Instructions to follow | In the entries from the start through the line containing "click(183, 787)", replace "Organic Farming" with "Conventional Farming" and give only those lines, otherwise unchanged.

Lines of data |
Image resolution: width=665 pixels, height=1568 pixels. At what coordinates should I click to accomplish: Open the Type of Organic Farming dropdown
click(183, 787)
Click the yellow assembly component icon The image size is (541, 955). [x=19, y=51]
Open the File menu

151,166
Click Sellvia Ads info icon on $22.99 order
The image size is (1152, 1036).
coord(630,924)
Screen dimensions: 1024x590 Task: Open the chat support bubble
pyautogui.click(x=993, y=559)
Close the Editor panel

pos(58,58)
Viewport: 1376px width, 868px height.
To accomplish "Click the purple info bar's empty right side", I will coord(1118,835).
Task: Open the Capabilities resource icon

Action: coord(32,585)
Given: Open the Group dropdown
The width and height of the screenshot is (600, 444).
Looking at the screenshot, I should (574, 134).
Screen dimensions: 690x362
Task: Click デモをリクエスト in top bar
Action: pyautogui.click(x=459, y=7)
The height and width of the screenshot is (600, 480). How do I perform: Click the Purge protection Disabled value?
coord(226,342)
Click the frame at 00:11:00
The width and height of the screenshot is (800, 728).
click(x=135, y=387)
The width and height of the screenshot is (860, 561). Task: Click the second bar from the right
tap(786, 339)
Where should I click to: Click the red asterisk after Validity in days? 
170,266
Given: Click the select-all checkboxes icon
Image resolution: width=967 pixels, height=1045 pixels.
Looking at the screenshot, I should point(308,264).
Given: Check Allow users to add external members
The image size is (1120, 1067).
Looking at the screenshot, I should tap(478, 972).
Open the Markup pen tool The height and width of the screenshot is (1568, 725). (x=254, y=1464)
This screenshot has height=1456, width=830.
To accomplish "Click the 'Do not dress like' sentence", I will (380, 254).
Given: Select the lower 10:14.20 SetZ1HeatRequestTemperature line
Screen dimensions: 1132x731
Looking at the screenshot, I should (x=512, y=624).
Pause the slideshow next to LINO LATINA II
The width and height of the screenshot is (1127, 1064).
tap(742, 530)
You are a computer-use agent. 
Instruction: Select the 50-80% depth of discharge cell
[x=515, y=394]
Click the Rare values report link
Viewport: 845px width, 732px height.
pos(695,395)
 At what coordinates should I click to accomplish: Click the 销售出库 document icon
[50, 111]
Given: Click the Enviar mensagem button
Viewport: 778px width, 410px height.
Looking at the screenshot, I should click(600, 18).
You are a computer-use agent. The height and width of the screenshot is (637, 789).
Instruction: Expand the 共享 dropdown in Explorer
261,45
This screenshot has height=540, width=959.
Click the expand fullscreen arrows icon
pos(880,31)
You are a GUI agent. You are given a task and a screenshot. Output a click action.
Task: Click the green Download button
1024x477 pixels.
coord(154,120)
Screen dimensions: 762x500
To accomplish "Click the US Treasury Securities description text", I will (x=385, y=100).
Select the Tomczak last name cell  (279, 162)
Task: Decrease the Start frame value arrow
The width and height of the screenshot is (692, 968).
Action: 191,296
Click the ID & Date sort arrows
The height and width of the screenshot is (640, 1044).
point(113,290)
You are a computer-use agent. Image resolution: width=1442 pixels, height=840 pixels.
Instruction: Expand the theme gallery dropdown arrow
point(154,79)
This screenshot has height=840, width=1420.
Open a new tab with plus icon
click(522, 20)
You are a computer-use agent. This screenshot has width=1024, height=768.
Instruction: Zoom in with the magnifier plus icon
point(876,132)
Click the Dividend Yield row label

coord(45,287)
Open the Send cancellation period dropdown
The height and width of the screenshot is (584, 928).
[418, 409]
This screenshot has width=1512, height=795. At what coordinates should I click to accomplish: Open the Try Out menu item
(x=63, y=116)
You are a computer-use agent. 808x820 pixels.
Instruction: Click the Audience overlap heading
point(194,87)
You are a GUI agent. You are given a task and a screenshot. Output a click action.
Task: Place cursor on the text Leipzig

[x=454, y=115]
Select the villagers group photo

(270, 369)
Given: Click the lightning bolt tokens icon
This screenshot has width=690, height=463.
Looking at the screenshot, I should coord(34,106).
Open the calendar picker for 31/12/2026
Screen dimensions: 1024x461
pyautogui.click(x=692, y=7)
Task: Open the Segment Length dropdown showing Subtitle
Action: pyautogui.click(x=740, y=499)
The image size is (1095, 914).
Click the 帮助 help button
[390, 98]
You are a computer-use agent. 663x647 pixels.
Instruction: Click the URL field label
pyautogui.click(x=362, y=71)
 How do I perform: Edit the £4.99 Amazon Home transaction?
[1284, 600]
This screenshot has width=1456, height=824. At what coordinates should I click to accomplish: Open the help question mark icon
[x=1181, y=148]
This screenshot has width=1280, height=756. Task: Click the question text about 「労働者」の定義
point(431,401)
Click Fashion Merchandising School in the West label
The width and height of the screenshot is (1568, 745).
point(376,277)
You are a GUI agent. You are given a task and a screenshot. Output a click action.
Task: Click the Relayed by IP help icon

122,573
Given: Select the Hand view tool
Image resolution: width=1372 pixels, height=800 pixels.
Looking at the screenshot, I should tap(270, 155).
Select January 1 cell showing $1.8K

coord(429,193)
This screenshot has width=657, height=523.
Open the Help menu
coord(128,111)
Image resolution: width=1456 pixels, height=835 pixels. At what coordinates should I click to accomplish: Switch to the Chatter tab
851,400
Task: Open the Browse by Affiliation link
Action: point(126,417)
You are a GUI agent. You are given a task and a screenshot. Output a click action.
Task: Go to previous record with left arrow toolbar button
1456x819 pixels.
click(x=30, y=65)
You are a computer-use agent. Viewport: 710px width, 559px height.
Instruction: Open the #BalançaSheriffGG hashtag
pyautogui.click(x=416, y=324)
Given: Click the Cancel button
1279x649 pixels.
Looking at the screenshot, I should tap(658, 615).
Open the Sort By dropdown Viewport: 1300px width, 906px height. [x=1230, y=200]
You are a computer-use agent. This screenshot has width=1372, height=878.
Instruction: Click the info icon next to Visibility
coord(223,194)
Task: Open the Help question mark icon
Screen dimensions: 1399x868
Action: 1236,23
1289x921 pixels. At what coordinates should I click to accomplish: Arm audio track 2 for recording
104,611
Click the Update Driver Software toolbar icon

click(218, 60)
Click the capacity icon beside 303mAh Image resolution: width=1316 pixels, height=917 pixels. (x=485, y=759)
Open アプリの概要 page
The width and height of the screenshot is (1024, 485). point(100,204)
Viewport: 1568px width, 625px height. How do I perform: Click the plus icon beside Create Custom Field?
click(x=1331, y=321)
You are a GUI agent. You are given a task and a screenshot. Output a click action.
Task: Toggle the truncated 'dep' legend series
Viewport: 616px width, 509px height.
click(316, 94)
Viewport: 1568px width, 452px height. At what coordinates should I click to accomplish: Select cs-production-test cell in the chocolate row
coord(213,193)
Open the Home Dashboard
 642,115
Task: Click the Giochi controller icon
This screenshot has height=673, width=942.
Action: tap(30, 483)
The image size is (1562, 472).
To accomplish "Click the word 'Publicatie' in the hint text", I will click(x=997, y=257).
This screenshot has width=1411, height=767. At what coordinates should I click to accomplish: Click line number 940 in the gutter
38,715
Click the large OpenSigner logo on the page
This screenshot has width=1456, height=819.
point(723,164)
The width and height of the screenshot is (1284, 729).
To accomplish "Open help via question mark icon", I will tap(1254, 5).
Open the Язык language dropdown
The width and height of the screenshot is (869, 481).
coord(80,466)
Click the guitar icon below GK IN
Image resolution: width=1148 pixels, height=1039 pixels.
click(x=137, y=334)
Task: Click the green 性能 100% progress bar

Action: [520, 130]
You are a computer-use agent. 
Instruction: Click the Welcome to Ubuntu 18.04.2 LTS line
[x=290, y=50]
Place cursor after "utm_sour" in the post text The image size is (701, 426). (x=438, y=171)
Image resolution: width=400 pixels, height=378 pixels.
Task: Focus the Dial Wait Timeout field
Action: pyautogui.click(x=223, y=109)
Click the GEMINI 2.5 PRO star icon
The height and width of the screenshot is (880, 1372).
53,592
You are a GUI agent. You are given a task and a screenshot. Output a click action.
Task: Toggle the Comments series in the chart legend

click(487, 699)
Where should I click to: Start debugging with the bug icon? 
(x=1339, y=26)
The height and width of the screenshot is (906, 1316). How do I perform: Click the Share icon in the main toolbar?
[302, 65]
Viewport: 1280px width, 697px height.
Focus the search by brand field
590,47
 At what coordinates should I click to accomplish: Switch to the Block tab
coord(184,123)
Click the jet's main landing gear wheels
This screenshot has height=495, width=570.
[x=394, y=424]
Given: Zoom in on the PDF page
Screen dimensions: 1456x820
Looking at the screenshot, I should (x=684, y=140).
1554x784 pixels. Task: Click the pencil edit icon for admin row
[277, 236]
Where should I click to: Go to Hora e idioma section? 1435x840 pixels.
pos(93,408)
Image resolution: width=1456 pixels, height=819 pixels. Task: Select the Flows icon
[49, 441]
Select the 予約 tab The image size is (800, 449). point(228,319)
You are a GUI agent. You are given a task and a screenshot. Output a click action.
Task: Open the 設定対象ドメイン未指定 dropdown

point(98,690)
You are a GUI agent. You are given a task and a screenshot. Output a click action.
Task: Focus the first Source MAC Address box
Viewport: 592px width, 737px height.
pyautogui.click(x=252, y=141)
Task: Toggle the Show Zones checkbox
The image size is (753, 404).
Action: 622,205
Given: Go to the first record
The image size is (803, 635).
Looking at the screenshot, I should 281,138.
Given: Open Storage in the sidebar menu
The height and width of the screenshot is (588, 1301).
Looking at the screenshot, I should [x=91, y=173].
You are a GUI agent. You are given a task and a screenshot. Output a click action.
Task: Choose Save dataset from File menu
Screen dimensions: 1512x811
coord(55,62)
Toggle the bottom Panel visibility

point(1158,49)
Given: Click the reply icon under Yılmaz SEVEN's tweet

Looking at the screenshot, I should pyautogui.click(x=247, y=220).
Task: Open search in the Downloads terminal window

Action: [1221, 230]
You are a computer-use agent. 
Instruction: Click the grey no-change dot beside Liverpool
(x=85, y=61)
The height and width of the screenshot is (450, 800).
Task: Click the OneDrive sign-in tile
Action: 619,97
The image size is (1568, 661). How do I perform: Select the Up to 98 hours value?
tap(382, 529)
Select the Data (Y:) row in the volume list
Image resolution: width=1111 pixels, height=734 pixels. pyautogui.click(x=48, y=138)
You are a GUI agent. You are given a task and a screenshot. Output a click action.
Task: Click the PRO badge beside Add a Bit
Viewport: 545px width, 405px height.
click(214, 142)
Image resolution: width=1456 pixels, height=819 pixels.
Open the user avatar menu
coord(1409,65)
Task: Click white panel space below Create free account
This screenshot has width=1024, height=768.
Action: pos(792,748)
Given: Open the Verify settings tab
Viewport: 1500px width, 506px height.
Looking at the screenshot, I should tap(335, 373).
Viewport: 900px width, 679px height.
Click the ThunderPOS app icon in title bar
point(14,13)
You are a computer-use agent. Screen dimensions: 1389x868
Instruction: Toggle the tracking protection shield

Solution to this exercise |
Image resolution: width=665 pixels, height=1568 pixels. At what coordinates should I click to accomplish: Open the Type of Conventional Farming dropdown
click(183, 787)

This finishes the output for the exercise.